Answer

**step1** Understanding the definition of a determinant

The problem asks us to find the value of $$m$$ given the determinant of a 2x2 matrix and its value.
For a 2x2 matrix $$\begin{vmatrix}a & b\\ c & d\end{vmatrix}$$, its determinant is calculated by the formula $$a \times d - b \times c$$.

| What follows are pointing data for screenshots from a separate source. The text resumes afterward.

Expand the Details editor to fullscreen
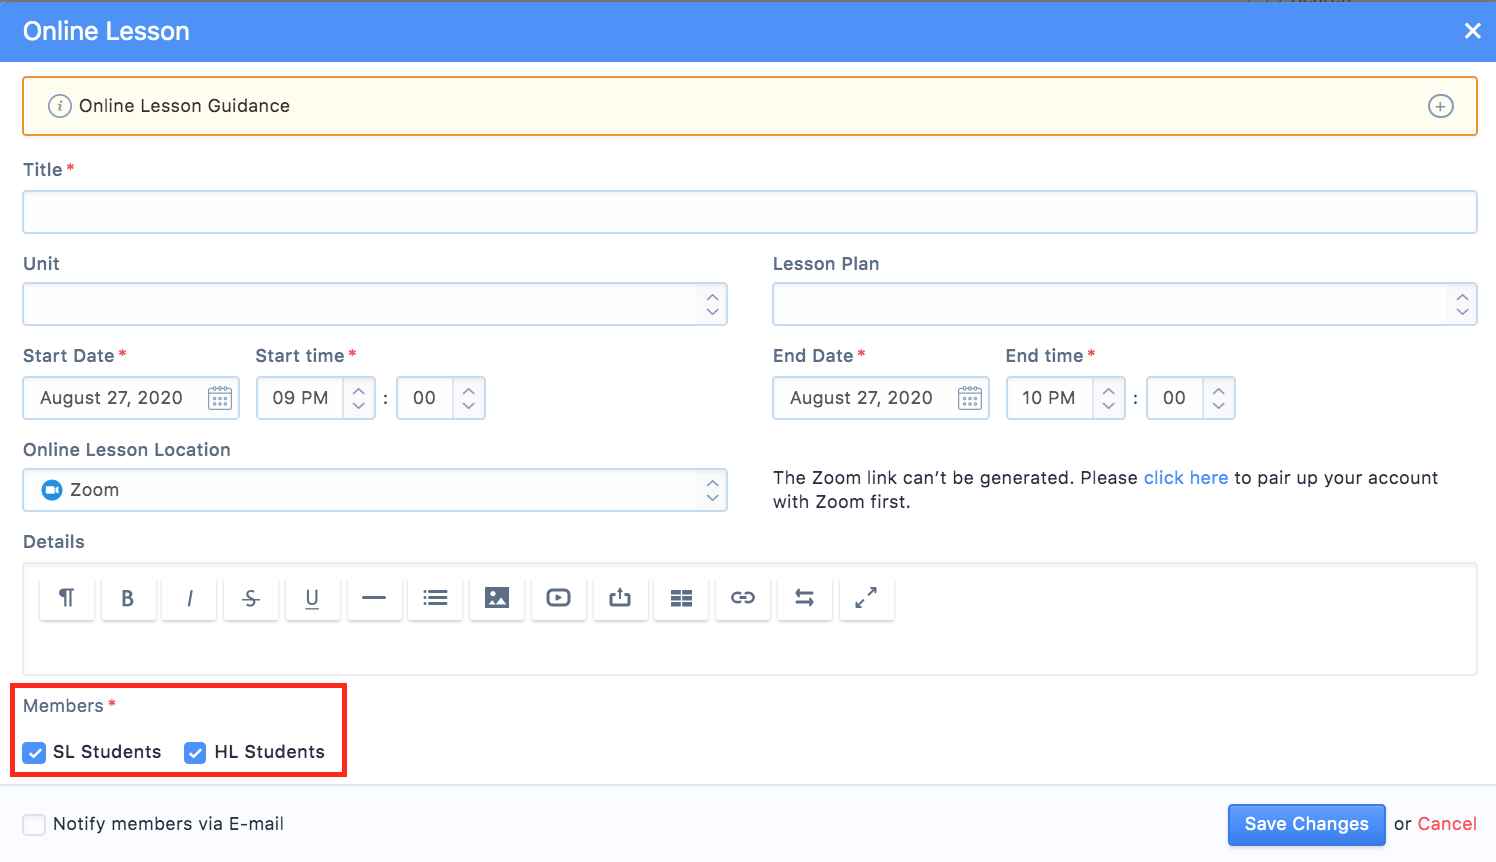The width and height of the screenshot is (1496, 862). pos(866,598)
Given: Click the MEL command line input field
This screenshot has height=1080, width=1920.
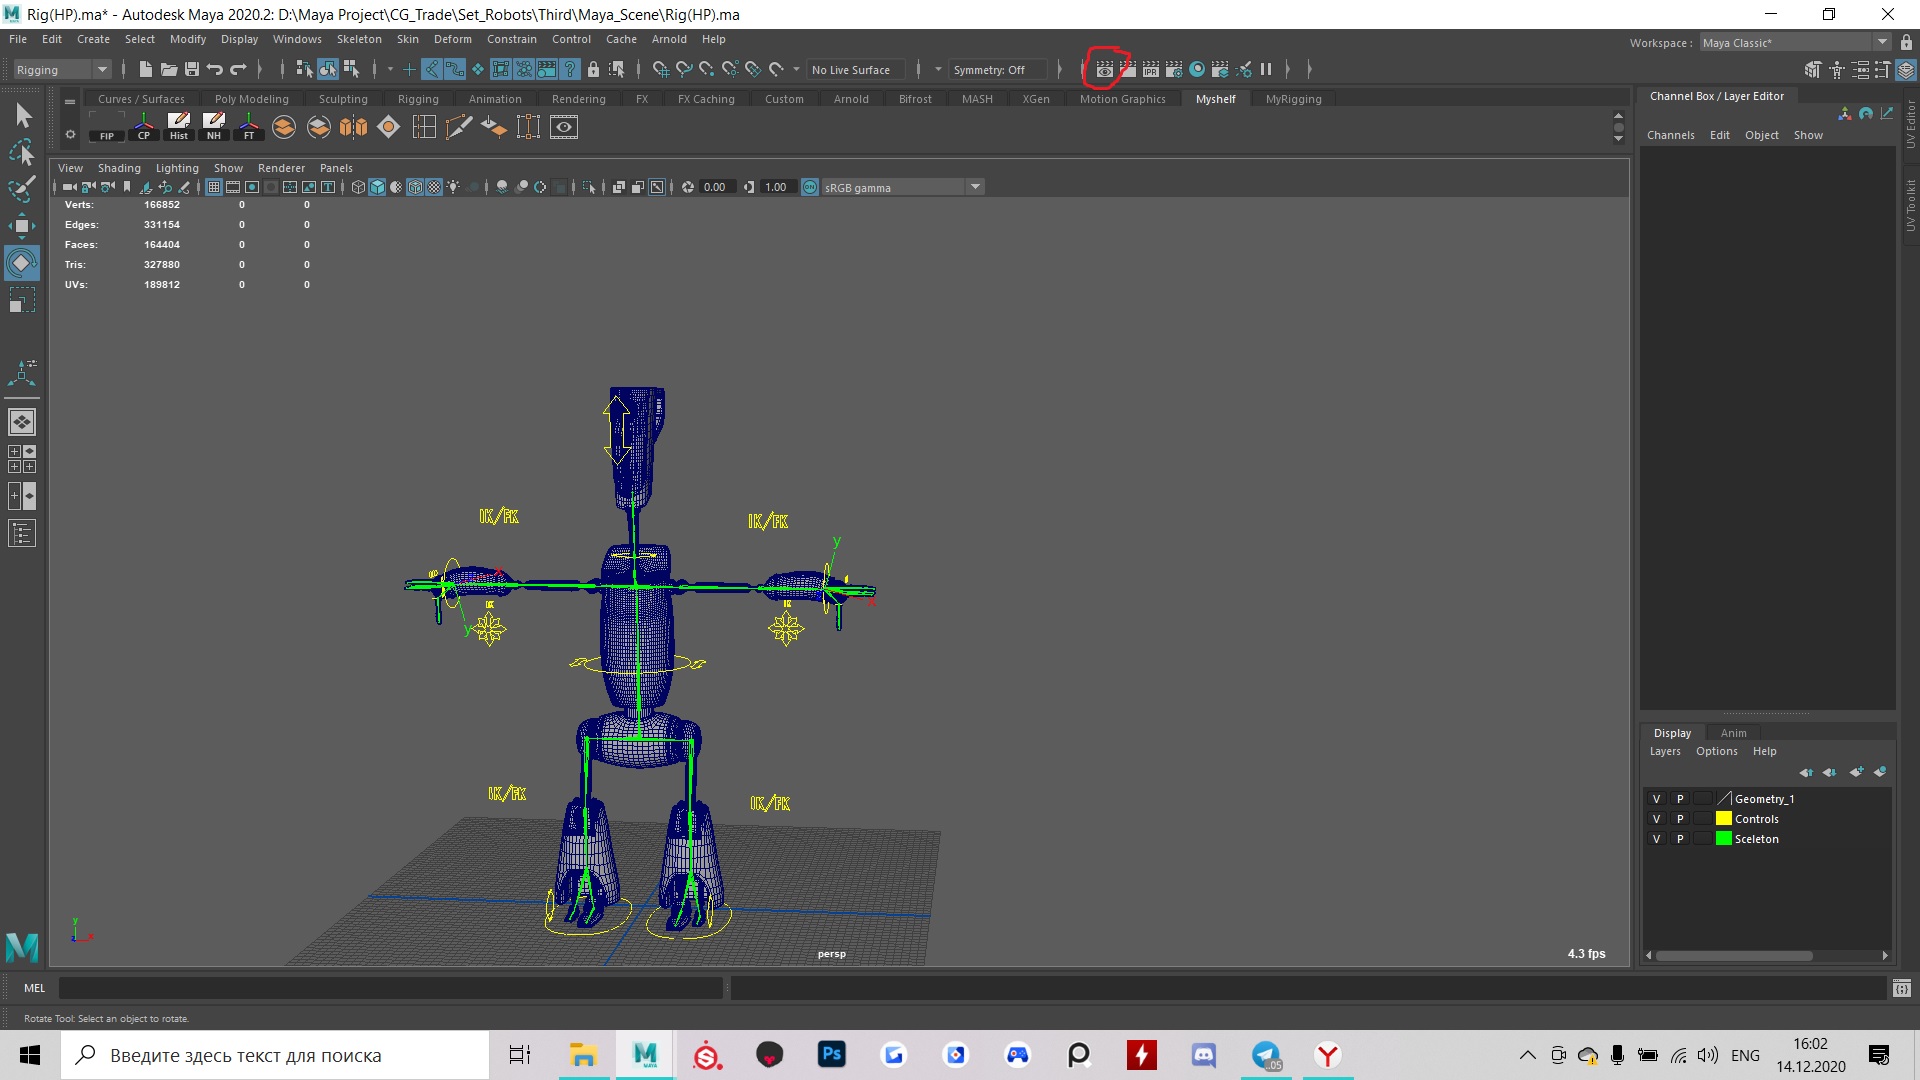Looking at the screenshot, I should 390,988.

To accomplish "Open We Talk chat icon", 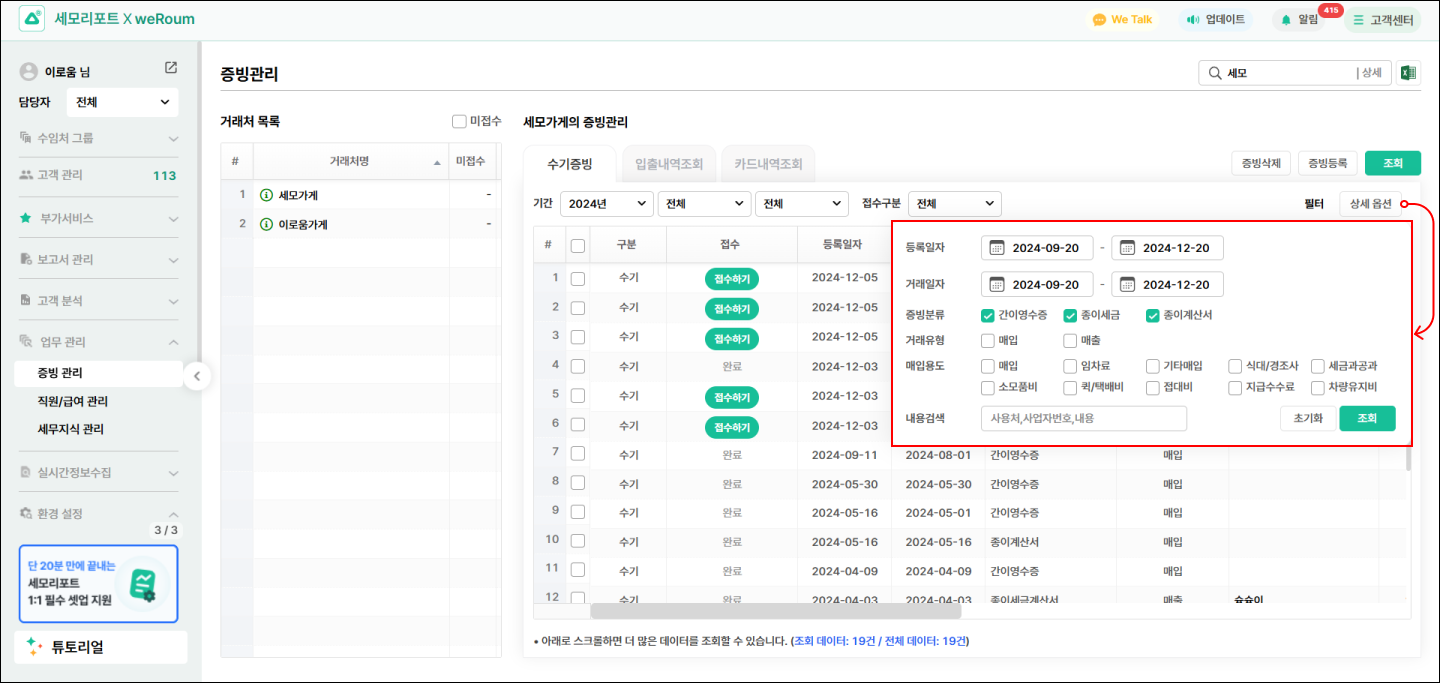I will [1099, 19].
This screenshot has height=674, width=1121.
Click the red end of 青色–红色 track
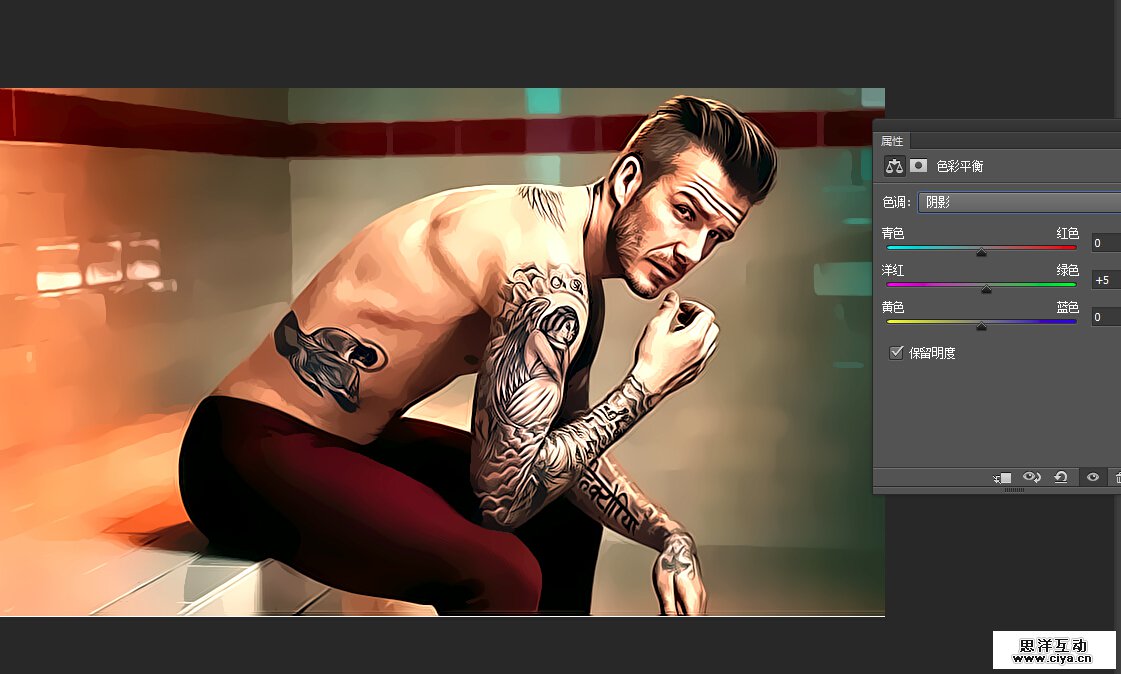1072,247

**step2** Applying the determinant formula to the given problem

In the given matrix $$\begin{vmatrix}m & 2\\ -5 & 7\end{vmatrix}$$, we can identify the values:
$$a = m$$
$$b = 2$$
$$c = -5$$
$$d = 7$$
Using the determinant formula, we set up the equation:
$$m \times 7 - 2 \times (-5) = 31$$

**step3** Simplifying the expression

First, let's calculate the product of $$2$$ and $$-5$$:
$$2 \times (-5) = -10$$
Now, substitute this value back into our equation:
$$m \times 7 - (-10) = 31$$
Subtracting a negative number is the same as adding the positive counterpart. So, $$-(-10)$$ becomes $$+10$$:
$$m \times 7 + 10 = 31$$

**step4** Isolating the term with m

We have the equation $$m \times 7 + 10 = 31$$.
To find the value of $$m \times 7$$, we need to remove the $$10$$ from the left side. We do this by subtracting $$10$$ from $$31$$:
$$m \times 7 = 31 - 10$$
$$m \times 7 = 21$$

**step5** Finding the value of m

We now know that $$m$$ multiplied by $$7$$ equals $$21$$.
To find the value of $$m$$, we need to perform the inverse operation of multiplication, which is division. We divide $$21$$ by $$7$$:
$$m = 21 \div 7$$
$$m = 3$$

**step6** Verifying the answer with the options

The calculated value for $$m$$ is $$3$$.
Let's check this value against the given options:
A. $$3$$
B. $$8$$
C. $$6$$
D. $$2$$
Our calculated value of $$m=3$$ matches option A.